[Records excerpted from a collection]

▼▼▼

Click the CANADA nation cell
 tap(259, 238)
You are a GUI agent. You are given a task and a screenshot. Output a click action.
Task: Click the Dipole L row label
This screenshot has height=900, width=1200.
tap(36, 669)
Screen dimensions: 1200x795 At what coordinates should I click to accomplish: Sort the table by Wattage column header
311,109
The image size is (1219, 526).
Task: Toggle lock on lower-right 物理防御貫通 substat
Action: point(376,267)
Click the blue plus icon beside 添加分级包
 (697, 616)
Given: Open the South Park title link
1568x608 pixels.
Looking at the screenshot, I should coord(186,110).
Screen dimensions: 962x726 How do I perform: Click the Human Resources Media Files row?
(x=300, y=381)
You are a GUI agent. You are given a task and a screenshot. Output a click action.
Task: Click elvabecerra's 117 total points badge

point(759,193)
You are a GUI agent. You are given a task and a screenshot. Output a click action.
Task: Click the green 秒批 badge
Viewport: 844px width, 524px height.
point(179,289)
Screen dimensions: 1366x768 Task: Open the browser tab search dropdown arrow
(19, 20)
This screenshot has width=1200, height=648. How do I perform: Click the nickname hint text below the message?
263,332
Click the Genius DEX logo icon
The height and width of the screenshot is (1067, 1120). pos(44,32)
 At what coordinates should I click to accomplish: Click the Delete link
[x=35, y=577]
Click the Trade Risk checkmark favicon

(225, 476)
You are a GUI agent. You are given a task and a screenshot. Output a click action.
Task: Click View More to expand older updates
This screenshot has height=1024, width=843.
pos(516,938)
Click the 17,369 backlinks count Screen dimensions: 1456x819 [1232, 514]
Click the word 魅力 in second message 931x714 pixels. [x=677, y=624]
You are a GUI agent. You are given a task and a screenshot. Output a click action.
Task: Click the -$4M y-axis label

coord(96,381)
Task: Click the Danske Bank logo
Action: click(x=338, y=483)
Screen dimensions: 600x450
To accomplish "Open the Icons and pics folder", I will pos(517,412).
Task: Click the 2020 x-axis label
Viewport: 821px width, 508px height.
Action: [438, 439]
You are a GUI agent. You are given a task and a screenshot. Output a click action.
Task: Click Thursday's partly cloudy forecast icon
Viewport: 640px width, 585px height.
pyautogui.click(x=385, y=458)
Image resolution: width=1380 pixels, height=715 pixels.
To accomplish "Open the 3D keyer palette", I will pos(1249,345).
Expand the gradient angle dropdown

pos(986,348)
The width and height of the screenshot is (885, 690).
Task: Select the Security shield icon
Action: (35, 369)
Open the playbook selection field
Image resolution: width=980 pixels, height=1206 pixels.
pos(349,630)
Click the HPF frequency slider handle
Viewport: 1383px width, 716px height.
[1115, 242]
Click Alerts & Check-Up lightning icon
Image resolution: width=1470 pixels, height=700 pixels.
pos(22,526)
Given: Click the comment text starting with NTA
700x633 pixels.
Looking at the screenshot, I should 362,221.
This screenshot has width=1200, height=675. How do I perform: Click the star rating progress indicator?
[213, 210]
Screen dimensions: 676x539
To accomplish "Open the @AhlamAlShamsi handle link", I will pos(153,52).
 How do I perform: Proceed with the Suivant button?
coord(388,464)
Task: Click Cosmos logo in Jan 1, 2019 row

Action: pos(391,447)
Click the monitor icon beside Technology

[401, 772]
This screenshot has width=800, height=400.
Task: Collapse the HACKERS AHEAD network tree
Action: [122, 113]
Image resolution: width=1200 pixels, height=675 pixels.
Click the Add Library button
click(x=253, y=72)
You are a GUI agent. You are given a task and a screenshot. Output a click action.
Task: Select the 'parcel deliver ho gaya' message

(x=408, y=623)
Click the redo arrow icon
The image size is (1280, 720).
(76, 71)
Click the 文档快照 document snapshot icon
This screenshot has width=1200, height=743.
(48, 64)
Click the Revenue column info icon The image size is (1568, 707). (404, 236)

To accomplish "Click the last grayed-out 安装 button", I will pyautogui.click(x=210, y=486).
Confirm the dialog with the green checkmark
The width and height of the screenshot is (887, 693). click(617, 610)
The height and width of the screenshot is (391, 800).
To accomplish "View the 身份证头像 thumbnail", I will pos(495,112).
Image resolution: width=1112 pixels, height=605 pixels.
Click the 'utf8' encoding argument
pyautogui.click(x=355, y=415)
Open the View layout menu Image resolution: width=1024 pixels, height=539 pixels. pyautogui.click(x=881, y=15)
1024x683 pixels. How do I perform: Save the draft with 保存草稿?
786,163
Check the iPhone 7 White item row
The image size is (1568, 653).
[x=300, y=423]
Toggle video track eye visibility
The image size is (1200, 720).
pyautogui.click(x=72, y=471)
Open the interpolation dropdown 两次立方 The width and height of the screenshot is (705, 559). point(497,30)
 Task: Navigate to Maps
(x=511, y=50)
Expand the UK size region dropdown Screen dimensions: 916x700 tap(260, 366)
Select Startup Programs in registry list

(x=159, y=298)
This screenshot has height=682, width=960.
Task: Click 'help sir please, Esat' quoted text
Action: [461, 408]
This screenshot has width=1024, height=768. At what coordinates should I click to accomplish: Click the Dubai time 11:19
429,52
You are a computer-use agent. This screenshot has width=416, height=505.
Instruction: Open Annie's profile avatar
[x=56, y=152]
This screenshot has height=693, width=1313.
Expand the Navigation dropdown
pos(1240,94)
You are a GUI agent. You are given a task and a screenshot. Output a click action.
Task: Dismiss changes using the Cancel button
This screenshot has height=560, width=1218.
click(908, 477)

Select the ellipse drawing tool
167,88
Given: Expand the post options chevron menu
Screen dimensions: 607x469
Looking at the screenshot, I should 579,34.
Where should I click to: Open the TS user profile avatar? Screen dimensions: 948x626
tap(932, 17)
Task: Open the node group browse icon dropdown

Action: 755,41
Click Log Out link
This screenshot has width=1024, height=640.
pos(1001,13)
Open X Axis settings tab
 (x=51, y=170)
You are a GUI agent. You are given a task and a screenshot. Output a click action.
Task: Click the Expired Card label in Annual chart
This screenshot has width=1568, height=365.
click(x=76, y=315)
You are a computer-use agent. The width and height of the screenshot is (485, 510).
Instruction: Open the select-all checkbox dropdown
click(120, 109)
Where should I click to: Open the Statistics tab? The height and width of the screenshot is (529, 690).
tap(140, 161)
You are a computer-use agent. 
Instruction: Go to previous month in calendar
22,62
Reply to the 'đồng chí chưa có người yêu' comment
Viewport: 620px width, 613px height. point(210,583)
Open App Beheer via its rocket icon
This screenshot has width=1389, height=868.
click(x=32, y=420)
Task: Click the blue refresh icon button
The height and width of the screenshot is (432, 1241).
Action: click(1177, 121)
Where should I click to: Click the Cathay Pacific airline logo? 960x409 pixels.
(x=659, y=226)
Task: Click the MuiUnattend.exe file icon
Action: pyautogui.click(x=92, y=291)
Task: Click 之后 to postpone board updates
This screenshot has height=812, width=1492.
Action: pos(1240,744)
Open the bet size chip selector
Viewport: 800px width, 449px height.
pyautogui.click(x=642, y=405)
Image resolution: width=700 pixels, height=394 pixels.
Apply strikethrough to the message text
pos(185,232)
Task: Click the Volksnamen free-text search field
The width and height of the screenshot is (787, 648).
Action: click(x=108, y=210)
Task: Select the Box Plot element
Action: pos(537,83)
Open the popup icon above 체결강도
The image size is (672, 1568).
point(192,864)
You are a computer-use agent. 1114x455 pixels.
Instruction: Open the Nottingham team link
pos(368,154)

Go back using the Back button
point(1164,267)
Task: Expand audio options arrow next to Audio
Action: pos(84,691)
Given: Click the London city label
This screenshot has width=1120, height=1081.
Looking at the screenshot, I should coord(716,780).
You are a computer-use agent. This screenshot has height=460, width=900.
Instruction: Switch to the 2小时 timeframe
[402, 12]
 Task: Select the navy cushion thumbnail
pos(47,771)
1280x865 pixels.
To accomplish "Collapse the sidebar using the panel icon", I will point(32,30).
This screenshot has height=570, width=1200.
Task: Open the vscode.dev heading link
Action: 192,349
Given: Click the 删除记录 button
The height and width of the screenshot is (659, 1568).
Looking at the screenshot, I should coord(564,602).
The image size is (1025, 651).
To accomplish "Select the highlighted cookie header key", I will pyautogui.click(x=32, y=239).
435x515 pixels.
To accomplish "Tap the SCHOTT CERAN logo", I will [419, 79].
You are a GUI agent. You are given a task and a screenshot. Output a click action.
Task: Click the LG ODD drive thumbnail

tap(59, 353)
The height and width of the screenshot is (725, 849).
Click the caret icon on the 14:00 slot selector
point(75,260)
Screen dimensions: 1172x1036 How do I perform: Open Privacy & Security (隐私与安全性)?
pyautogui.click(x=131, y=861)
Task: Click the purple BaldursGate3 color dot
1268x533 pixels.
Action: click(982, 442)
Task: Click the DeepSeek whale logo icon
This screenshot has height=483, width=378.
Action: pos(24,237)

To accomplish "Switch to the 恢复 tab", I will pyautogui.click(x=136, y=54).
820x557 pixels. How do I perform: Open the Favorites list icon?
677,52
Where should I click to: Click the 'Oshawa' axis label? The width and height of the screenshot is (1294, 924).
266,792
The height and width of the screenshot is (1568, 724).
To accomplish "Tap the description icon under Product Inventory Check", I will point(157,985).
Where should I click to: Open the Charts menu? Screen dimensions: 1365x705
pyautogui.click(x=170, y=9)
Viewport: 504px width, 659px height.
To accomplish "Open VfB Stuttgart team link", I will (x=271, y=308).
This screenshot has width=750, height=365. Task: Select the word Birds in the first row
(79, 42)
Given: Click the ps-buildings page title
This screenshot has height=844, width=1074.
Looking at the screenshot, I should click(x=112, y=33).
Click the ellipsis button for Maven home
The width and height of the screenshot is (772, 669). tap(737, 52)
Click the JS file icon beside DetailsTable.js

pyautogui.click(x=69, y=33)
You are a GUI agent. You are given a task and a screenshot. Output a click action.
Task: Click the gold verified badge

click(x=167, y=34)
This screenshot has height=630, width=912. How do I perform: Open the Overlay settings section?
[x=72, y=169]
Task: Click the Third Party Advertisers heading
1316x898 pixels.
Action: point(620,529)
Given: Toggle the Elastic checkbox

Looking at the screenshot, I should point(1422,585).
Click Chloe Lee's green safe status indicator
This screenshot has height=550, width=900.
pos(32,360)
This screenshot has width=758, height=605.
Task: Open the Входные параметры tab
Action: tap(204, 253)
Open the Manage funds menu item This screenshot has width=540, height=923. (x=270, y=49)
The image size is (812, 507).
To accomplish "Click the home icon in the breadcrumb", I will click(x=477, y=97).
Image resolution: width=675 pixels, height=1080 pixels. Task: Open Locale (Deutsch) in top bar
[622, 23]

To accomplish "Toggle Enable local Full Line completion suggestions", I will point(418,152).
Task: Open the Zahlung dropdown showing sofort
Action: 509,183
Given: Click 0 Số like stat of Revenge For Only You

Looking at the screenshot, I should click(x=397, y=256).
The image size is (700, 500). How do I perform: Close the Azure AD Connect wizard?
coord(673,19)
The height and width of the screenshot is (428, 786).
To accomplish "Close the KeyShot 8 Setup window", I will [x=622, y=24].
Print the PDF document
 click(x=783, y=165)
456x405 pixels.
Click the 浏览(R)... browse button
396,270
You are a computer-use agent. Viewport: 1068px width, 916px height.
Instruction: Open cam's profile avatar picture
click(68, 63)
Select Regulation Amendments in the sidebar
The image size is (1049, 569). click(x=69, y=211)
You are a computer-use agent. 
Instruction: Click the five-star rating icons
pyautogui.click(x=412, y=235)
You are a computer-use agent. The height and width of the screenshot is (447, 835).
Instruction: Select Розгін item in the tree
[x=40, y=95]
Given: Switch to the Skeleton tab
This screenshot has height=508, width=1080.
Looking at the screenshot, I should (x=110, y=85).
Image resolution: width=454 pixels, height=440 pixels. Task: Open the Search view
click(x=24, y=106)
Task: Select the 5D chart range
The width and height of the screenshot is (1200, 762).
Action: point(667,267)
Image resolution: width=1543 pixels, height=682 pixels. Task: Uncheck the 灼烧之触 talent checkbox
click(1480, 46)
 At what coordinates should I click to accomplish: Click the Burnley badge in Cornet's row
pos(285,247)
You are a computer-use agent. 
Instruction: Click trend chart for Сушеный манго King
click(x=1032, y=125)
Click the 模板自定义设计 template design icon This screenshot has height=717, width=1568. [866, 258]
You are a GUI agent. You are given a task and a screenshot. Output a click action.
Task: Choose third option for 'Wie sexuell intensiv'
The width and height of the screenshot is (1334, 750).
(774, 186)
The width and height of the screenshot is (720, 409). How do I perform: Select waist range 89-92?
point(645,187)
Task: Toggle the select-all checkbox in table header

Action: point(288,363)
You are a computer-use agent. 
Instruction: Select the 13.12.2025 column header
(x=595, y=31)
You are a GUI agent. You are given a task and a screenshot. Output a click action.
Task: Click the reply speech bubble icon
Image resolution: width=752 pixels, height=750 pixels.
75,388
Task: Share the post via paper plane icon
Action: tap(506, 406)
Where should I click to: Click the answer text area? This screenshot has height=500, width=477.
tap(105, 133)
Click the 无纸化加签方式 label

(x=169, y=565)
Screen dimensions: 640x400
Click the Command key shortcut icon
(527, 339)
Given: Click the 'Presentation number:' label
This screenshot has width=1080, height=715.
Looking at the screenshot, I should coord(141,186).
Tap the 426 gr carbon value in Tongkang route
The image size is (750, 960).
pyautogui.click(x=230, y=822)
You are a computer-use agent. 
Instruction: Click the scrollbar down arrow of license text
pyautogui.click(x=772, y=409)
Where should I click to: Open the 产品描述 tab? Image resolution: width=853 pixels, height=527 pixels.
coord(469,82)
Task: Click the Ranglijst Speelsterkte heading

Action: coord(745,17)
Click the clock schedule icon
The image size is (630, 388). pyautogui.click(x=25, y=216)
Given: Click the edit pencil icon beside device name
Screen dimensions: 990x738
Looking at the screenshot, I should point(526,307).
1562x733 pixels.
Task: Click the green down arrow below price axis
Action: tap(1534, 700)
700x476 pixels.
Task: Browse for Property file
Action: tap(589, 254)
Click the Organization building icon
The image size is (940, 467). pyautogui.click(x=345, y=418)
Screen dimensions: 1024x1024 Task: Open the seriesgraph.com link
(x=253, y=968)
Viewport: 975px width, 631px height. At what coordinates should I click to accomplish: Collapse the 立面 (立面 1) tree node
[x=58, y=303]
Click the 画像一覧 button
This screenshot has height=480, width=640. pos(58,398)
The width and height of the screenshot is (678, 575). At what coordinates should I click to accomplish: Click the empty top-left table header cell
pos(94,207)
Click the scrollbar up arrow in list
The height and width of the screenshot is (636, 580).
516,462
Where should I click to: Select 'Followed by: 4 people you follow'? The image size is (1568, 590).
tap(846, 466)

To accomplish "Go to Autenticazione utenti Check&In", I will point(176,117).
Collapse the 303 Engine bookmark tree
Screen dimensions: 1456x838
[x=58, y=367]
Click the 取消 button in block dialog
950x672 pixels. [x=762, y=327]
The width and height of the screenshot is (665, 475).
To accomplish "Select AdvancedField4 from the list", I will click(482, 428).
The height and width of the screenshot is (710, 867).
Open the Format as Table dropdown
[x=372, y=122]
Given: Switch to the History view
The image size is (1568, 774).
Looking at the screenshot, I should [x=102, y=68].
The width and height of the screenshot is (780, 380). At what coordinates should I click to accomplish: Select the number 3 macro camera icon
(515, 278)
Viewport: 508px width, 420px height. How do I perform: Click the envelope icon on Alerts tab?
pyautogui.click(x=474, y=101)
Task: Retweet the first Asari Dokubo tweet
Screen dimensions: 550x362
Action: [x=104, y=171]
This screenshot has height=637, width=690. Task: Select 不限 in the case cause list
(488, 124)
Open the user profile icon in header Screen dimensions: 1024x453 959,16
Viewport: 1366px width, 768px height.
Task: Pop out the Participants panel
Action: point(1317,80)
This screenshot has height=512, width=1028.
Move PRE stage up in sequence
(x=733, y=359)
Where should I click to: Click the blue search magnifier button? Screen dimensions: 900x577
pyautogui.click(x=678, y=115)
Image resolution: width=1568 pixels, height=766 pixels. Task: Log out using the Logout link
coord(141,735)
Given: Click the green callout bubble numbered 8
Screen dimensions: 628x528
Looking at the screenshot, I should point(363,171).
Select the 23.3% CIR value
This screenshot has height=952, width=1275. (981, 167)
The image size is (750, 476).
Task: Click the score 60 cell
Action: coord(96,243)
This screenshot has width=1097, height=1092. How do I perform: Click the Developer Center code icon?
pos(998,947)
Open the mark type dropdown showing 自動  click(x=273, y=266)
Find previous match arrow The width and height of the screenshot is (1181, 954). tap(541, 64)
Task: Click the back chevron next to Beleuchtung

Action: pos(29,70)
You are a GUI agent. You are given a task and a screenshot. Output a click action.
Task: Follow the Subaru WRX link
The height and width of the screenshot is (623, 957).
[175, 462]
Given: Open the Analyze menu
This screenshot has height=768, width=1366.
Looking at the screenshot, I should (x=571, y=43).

▲▲▲

▸ **Goal of the exercise**:
Return all lines above that mention the word "handle".

▸ **Output of the task**:
Click the HPF frequency slider handle
To accomplish "Open the @AhlamAlShamsi handle link", I will pos(153,52).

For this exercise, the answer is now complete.